A Polish man who came to Ireland to find a better life instead met a tragic death, his brother said on Tuesday after his killer was found guilty of murder.
Krzystof Grzegorski (22), was found guilty today of murdering fellow Polish man Bogdan Michalkiewicz (41), at the victim’s home in Westside Apartments, Letterkenny, Co Donegal on May 13th 2013.
Grzegorski had pleaded guilty to manslaughter but the prosecution rejected the plea.
The jury came to their unanimous decision after a little over five hours.
Bogdan’s brother Tomasz, who has sat through every day of the three-week trial, wrote a victim impact statement that was read to the court by Garda Siobhan McGowan.
It said: “My only family left is my sister and mother back in Poland. My only family in Ireland was Bogdan, who came here with me in 2005 to look for a better life than we could get in Poland, but instead of that he met a tragic death.”

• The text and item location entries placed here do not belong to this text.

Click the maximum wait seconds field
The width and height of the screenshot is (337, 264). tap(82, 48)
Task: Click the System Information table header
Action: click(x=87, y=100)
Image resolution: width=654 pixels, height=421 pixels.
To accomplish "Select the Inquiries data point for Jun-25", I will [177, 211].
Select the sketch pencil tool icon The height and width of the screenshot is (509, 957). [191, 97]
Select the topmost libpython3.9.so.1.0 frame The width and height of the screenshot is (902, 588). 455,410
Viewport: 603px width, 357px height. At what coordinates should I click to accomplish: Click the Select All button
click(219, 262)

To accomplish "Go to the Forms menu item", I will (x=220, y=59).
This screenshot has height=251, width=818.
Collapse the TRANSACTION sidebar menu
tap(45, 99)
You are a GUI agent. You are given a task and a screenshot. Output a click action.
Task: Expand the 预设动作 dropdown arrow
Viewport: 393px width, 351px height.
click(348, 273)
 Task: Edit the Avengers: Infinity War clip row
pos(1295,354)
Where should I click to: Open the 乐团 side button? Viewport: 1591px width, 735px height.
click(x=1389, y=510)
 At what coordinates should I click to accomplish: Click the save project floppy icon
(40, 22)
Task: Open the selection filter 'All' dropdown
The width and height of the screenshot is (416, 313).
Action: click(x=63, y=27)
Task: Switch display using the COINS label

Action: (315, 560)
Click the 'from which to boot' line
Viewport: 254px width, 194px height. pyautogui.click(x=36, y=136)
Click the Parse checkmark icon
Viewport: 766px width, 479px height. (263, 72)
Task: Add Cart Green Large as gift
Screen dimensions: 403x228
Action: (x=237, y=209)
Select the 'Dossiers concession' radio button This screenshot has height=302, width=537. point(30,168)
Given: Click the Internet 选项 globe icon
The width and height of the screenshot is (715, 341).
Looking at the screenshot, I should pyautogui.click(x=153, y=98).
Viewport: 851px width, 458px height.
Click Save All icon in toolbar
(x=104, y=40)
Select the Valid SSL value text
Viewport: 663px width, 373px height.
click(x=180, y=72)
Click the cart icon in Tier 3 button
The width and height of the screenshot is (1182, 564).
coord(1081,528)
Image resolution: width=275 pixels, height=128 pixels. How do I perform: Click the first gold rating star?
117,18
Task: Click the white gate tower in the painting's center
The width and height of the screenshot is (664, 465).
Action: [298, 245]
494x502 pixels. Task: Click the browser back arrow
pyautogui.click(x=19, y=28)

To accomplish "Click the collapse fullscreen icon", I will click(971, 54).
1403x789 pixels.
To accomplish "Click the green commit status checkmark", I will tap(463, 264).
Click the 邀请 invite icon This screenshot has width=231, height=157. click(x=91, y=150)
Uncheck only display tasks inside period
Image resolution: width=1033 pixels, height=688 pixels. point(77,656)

Trial judge Justice Patrick McCarthy sentenced Grzegorski to the mandatory term of life imprisonment before prison officers led the convicted man from court.
The sentence was backdated to May 26th 2014 when Grzegorski was first taken into custody.
Evidence in trial
In his trial summary prosecuting counsel Alex Owens SC said that the evidence showed that Krzystof Grzegorski went to Bogdan’s flat to retrieve a mobile phone that had been left there some days earlier. An argument broke out but Grzegorski told gardai during interviews in 2014 that he couldn’t remember what sparked the vicious attack.
He said: “I asked him whether he was there and he said he was there. I asked if someone else was with him and he said ‘yes’.”